Formamos parte de la gran comisión mundial para erradicar todo aquello que perjudique a nuestro hermoso mundo, a sus maravillosos seres vivientes y a su belleza natural; nuestros máximos armamentos no son secreto, son reconocidas por todos y olvidadas por muchos; son las leyes terrenales y celestiales.

Estamos preparados para combatir, mas no con armas bélicas. Éstas deben ya pasar a la historia, nosotros peleamos mediante la prudencia y el diálogo usamos toda nuestra fuerza lanzando proyectiles de paz, bombas de amor y metralla de hermandad. Defenderemos la ciencia, al débil, la naturaleza y al justo. En la tierra ya no cabe la pobreza, el hambre ni la enfermedad, nunca más deben existir seres que padezcan este mal.

El saber es de todos. Propiciemos oportunidades para que ningún niño se quede sin asistir a las universidades. Debemos matar la ignorancia enterrando para siempre el analfabetismo. Les daremos su merecido a las clases marginadas, consistente en un mejor nivel de vida con empleos, casas y remuneraciones dignas y permanentes.

Derribaremos fronteras y todo tipo de obstáculos como intereses políticos o perso-nales de gente poderosa que impidan la igualdad entre las razas y la paz social que deben tener todos los pueblos. Es tiempo de aniquilar al prepotente burocrático, al demagogo que abusa del fuero, a los parásitos y a los politiqueros que se quieran convertir en dinosaurios. Combatimos lo que ensombrece y daña al ser: la injusticia, sed de poder por el poder, la impunidad y la corrupción.

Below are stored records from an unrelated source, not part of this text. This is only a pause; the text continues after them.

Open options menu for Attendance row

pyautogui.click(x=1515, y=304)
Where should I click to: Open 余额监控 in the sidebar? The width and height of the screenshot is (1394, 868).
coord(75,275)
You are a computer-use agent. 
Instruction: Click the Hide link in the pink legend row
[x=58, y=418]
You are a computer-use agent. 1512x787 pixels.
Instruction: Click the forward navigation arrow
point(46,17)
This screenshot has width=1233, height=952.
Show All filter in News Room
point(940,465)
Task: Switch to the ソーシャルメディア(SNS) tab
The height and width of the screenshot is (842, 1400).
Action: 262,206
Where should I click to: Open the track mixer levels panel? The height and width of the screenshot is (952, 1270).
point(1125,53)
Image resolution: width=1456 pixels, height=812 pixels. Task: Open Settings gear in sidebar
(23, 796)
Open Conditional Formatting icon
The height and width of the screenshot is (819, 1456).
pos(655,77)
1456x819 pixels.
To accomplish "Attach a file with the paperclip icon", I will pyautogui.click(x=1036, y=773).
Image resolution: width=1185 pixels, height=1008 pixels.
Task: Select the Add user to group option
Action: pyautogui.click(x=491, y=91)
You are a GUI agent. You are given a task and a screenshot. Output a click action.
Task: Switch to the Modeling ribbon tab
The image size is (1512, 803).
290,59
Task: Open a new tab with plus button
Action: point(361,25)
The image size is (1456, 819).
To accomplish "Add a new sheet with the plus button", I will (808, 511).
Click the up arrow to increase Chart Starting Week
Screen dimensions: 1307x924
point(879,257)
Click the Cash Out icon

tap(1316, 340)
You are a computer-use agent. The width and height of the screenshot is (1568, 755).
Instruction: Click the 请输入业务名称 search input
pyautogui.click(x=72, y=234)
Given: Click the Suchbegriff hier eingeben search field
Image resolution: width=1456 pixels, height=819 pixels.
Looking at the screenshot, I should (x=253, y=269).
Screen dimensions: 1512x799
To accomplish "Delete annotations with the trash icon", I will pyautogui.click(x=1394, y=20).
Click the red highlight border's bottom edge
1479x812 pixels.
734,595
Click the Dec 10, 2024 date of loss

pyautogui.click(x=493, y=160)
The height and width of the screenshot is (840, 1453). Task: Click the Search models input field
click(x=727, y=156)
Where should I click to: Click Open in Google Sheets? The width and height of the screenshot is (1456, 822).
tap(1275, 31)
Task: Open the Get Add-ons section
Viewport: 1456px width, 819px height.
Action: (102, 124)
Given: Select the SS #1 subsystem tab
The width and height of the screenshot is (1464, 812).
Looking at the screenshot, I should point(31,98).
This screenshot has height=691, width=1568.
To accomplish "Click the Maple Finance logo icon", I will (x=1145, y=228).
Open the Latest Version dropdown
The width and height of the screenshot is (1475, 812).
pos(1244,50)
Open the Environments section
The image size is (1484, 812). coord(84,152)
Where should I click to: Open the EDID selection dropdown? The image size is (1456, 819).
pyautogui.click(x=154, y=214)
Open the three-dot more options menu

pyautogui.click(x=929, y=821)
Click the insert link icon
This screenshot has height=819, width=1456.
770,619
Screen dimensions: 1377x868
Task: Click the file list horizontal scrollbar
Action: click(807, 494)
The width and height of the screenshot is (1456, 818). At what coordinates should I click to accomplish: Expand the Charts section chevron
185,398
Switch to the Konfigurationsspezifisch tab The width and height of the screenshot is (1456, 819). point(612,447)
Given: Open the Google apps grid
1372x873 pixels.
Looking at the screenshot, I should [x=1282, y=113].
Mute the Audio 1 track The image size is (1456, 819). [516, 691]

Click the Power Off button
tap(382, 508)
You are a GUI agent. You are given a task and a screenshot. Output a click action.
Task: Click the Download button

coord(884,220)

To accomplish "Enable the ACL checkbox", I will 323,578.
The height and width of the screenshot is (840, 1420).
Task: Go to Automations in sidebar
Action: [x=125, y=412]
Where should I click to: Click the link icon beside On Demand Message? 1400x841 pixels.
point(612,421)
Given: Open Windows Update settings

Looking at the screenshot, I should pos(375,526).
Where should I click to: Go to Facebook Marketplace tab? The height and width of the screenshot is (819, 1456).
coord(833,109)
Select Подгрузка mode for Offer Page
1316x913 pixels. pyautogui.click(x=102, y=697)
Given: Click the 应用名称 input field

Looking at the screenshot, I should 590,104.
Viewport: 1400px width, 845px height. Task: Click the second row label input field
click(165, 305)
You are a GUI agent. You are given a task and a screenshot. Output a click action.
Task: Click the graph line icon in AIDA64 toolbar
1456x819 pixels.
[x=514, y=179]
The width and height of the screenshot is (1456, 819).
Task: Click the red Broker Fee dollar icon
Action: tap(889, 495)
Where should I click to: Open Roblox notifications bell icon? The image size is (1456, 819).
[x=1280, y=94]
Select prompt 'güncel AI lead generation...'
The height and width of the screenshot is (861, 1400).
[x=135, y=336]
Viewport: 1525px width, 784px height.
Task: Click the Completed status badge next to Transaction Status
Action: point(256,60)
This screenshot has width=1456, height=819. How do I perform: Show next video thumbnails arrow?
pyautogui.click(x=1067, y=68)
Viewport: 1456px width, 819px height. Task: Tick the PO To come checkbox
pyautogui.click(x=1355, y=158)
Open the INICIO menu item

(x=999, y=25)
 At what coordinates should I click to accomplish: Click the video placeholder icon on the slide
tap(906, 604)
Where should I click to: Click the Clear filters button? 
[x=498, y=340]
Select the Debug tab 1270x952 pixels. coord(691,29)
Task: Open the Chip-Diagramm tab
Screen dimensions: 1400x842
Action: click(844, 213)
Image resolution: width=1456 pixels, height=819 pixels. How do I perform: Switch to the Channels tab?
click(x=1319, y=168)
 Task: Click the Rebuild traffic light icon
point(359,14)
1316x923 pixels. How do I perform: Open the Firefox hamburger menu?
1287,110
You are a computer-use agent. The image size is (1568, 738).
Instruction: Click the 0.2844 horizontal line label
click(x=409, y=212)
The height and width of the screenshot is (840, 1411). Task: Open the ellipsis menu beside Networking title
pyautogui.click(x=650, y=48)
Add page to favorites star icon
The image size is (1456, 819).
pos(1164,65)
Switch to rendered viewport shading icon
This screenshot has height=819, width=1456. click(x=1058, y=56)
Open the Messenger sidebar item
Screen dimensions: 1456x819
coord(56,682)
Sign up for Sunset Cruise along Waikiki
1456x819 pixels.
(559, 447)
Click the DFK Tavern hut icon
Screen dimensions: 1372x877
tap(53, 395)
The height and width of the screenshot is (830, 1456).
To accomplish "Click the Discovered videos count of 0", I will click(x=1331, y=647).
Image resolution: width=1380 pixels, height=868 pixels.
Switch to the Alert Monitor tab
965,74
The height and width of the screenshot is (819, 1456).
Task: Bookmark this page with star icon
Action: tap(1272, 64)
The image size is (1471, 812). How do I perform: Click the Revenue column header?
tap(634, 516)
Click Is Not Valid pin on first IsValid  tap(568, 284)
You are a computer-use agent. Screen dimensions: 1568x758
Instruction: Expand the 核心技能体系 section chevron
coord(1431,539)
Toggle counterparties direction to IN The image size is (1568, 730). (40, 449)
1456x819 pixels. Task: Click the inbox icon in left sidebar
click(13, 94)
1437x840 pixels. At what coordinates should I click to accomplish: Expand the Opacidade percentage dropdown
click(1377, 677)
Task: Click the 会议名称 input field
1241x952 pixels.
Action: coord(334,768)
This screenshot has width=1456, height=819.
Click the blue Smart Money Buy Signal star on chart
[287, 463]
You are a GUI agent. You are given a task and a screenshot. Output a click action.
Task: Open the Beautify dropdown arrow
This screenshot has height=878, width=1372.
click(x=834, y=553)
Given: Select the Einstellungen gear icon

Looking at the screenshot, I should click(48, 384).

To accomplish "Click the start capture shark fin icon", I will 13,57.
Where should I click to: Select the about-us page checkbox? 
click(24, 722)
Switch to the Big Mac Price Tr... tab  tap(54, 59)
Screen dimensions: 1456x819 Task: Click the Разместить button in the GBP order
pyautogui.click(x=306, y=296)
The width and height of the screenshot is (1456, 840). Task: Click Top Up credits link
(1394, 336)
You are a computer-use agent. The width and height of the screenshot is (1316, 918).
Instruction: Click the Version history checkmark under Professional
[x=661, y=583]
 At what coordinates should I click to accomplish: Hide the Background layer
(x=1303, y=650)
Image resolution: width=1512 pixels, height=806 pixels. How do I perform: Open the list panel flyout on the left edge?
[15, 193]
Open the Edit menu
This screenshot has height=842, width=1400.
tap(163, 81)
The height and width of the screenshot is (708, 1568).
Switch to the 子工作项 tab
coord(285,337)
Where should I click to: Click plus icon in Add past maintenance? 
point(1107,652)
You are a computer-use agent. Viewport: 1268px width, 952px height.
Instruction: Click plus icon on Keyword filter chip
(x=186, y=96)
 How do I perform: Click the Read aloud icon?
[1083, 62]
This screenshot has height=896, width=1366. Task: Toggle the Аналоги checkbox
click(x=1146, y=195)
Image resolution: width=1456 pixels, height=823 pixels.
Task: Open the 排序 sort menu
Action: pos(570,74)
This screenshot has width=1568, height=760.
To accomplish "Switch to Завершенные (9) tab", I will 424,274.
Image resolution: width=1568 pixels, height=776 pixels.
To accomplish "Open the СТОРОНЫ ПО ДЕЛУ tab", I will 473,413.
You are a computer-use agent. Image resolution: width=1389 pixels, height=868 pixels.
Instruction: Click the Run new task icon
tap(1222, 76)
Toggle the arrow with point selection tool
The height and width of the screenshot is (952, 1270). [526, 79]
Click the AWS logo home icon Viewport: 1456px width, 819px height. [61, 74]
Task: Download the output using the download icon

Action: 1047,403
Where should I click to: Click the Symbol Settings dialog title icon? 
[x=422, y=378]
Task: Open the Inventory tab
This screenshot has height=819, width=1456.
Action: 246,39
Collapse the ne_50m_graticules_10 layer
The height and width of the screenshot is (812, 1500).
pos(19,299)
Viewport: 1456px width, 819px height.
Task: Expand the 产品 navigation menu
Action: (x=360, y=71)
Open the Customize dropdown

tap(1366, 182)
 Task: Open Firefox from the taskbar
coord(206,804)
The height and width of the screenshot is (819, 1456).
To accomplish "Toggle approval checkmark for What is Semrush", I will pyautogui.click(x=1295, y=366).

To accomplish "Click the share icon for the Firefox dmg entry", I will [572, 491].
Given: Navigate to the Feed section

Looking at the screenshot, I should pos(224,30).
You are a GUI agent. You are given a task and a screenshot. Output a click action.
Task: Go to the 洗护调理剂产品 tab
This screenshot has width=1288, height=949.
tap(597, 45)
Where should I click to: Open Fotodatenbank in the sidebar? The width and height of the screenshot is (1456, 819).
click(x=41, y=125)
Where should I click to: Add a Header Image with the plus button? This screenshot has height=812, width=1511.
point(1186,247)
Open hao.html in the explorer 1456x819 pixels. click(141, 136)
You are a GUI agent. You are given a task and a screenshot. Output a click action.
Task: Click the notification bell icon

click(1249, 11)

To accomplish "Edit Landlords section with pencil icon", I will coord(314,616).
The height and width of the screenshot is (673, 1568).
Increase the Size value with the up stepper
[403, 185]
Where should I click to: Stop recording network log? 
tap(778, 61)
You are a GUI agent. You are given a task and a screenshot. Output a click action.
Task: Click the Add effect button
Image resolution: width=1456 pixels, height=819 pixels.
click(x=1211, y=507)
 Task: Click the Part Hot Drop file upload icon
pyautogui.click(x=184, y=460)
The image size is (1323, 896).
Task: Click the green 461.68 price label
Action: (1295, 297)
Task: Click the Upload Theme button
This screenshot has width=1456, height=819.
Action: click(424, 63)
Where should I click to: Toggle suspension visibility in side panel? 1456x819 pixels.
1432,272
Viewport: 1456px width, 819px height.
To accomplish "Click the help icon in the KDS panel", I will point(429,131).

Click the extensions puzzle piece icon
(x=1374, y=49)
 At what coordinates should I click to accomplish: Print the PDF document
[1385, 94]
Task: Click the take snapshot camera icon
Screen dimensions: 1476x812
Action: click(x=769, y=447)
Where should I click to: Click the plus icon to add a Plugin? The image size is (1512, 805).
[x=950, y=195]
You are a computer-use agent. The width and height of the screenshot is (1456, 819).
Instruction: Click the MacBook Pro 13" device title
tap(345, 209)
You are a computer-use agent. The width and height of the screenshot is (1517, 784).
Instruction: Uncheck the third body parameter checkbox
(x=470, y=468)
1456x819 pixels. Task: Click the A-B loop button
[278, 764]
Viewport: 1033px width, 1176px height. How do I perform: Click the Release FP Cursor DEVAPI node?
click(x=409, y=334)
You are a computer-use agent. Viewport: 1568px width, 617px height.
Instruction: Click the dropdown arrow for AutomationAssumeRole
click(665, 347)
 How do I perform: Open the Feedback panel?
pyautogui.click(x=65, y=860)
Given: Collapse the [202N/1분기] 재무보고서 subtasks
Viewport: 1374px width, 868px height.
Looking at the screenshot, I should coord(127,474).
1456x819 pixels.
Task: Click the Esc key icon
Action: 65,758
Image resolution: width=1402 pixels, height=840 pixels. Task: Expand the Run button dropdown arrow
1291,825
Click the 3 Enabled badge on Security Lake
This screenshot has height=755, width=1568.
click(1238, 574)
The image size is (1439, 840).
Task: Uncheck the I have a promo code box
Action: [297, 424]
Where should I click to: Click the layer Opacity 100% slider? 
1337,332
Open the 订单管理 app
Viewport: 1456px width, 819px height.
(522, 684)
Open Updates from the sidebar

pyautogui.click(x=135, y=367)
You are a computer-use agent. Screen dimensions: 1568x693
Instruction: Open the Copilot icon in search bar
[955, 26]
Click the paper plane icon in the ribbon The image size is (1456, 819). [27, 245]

Lucharemos en contra del rico no caritativo, del pobre ambicioso y del avaro insaciable que tanto empañan la humildad, bondad y el amor que nos enseño ¡Jesús!

Integrémonos. Toda la humanidad para buscar la paz, equidad y la armonía social en todo el mundo. Solamente de esta manera estaremos respetando los designios que tanto anhela nuestro creador. ¡Hombre: Intégrate busca, lucha, participa; así estarás coadyuvando en la formación de un mundo mejor!